Comment by augusteo
11 hours ago
This maps to what we've seen building AI at work.
When we started building a voice agent for inbound calls, the models were close but not quite there. We spent months compensating for gaps: latency, barge-in handling, understanding messy phone audio. A lot of that was engineering around model limitations.
Then the models got better. Fast. Latency dropped. Understanding improved. Suddenly the human-in-the-loop wasn't compensating, it was enhancing.
The shift was noticeable. We went from "how do we work around this limitation" to "how do we build the best experience on top of this capability." That's MMF in practice.
The timing question is real though. We started building before MMF fully existed for our use case. Some of that early work was throwaway. Some of it became the foundation. Hard to know in advance which is which.
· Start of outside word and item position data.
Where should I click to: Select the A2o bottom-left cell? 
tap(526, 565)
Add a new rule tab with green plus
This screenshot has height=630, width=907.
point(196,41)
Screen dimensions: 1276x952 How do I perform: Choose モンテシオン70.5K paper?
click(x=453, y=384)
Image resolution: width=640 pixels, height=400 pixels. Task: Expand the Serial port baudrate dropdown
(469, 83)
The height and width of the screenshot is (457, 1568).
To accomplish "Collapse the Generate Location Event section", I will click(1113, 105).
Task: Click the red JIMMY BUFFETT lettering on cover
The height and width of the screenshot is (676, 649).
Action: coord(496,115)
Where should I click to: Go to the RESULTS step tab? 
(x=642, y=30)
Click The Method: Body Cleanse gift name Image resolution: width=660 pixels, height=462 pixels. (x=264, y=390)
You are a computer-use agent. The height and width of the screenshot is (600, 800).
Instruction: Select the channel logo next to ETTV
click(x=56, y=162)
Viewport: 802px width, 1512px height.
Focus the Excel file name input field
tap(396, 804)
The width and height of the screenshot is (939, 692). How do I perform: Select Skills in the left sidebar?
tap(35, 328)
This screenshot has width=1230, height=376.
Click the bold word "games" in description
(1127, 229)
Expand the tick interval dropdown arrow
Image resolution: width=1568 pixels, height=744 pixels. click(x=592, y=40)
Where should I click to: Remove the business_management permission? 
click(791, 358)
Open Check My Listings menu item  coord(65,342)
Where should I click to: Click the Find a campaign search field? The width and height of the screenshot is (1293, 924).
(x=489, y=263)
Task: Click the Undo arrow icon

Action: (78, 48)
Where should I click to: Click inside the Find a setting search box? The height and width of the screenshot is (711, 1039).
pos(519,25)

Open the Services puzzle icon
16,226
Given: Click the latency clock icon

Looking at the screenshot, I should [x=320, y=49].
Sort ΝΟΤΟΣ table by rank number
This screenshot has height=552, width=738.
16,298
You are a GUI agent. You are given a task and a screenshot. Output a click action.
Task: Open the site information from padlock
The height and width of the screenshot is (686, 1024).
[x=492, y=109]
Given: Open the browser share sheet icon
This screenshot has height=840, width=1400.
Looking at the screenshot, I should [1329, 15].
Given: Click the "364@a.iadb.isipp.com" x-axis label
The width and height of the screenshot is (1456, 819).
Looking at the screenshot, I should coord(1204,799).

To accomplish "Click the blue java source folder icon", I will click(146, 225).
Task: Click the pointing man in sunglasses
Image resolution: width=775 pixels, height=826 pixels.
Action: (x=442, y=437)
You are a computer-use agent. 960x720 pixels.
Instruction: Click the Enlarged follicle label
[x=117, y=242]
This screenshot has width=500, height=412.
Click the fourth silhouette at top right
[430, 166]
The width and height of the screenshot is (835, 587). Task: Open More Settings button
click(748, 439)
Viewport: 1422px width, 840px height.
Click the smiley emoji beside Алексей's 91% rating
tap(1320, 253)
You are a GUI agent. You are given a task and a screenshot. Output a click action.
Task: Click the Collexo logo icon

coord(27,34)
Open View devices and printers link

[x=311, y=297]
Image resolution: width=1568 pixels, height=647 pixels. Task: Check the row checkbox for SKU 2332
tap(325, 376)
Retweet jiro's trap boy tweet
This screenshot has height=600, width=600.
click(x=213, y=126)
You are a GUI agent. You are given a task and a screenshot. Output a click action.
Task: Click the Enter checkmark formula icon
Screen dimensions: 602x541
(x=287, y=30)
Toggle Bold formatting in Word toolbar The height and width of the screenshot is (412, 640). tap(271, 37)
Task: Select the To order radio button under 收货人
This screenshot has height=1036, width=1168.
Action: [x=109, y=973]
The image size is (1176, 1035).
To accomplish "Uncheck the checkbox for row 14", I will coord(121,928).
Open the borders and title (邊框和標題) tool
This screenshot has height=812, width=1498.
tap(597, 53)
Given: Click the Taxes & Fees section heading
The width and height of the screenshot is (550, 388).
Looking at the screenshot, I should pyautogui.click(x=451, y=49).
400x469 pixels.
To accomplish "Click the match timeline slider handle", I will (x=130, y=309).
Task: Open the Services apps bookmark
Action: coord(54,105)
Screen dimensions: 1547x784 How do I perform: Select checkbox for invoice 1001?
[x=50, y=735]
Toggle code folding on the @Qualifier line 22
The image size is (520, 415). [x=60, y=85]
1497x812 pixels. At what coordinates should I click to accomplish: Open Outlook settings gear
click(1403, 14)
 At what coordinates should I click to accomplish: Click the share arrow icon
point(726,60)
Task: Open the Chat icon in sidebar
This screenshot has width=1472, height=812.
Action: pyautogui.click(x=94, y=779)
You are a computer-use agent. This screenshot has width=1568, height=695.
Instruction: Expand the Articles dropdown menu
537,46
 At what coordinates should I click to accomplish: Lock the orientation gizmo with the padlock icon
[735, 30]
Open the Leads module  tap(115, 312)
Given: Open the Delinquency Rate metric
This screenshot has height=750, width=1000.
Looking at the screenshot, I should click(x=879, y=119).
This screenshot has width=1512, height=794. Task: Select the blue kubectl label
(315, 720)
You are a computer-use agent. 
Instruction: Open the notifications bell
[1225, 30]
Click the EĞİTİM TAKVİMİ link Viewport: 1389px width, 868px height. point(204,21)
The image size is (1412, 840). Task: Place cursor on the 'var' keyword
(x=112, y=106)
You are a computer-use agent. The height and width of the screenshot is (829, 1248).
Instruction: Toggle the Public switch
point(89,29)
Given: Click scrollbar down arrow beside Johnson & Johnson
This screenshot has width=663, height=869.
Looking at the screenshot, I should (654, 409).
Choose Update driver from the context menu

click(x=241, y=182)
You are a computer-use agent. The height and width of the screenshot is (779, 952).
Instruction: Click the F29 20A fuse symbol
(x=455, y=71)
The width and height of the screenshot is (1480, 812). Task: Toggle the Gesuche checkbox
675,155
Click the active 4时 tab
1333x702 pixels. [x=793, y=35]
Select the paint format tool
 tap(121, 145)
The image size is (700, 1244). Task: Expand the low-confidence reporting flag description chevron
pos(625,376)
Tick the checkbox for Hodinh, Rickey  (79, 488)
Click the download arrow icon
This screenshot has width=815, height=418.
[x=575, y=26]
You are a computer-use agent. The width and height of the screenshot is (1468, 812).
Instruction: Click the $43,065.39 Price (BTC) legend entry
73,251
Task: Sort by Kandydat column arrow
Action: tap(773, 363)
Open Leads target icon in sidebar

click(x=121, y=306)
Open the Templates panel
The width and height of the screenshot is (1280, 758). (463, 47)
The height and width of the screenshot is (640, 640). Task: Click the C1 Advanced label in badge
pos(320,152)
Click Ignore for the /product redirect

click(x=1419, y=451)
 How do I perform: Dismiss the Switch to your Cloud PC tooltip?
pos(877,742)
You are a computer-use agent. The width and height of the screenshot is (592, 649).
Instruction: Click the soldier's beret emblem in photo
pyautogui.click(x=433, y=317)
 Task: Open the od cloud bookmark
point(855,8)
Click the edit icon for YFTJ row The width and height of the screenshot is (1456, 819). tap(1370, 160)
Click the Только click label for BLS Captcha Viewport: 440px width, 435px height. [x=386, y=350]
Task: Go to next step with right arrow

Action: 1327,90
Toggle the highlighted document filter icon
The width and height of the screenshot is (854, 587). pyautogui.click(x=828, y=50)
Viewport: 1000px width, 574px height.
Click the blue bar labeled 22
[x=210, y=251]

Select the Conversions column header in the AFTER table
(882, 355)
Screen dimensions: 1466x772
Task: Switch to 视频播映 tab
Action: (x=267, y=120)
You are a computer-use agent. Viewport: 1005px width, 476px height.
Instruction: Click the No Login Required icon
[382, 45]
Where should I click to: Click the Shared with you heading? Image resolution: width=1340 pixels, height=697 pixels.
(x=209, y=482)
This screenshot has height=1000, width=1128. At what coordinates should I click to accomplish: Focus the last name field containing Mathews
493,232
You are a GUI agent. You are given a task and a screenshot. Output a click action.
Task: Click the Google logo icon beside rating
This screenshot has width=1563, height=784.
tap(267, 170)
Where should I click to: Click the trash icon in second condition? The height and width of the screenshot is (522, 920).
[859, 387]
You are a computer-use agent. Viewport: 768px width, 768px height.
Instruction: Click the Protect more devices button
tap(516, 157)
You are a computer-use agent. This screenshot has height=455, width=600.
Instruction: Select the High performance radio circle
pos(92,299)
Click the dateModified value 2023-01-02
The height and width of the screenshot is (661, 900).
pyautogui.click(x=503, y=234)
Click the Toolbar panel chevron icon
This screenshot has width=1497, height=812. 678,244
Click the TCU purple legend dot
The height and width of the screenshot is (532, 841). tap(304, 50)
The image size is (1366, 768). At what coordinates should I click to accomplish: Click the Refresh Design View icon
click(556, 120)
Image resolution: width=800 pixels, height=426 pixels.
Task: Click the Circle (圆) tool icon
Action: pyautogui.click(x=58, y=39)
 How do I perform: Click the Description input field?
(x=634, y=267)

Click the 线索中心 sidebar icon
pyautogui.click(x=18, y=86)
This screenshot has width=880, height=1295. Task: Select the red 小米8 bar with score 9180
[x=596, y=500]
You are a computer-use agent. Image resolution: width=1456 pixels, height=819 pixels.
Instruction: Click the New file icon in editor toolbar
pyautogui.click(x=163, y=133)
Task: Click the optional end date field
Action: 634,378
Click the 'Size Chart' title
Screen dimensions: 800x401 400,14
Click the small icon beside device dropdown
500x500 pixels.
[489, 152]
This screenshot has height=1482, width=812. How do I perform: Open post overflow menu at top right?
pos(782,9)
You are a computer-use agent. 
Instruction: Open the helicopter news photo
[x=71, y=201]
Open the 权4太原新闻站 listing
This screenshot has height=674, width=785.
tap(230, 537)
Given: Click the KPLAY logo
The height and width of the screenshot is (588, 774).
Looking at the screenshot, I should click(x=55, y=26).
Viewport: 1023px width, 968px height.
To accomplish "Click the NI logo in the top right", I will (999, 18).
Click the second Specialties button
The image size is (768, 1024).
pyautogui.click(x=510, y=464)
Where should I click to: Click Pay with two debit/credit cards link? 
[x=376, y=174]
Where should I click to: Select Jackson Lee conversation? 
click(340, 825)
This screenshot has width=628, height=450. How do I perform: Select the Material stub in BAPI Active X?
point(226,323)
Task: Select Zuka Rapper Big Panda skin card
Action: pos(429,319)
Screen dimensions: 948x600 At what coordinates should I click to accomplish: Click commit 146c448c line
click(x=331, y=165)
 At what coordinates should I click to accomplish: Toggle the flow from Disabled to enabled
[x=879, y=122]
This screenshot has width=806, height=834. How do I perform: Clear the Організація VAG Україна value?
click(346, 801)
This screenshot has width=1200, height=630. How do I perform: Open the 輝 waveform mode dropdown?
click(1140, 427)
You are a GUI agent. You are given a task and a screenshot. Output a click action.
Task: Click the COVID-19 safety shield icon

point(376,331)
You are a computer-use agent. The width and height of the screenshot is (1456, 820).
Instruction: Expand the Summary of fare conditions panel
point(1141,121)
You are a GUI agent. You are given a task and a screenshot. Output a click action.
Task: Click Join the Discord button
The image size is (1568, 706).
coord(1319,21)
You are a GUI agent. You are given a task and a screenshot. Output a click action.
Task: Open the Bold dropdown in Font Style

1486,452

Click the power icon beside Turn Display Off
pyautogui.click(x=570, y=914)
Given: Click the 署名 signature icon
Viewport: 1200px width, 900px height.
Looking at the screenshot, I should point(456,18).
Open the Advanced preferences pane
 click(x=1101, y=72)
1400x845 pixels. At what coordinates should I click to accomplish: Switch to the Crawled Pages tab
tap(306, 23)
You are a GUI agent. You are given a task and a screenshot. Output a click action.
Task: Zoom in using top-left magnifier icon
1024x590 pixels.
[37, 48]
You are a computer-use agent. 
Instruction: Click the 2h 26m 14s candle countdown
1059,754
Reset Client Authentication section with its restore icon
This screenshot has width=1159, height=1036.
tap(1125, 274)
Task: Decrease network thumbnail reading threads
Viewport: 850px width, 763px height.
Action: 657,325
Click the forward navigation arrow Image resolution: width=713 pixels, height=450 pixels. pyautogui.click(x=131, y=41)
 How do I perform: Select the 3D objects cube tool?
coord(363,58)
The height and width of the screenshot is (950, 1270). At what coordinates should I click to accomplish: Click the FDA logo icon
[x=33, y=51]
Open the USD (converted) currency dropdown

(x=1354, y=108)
The danger is that we bridge that gap with backend complexity. I spent weeks over-engineering a chain of evaluators and retries to get reliable outputs from cheaper models, thinking I was optimizing margins.
Then a smarter model dropped that handled the nuance zero-shot. That sophisticated orchestration layer immediately became technical debt—slower and harder to maintain than just swapping the API endpoint.
Whatever we do now to "steer" the model to do the job, my 5 cents, it will all get sucked into the model itself; skate where the puck is going as they say, and relentlessly focus on user experience and the overall product, that's how you get something like Granola.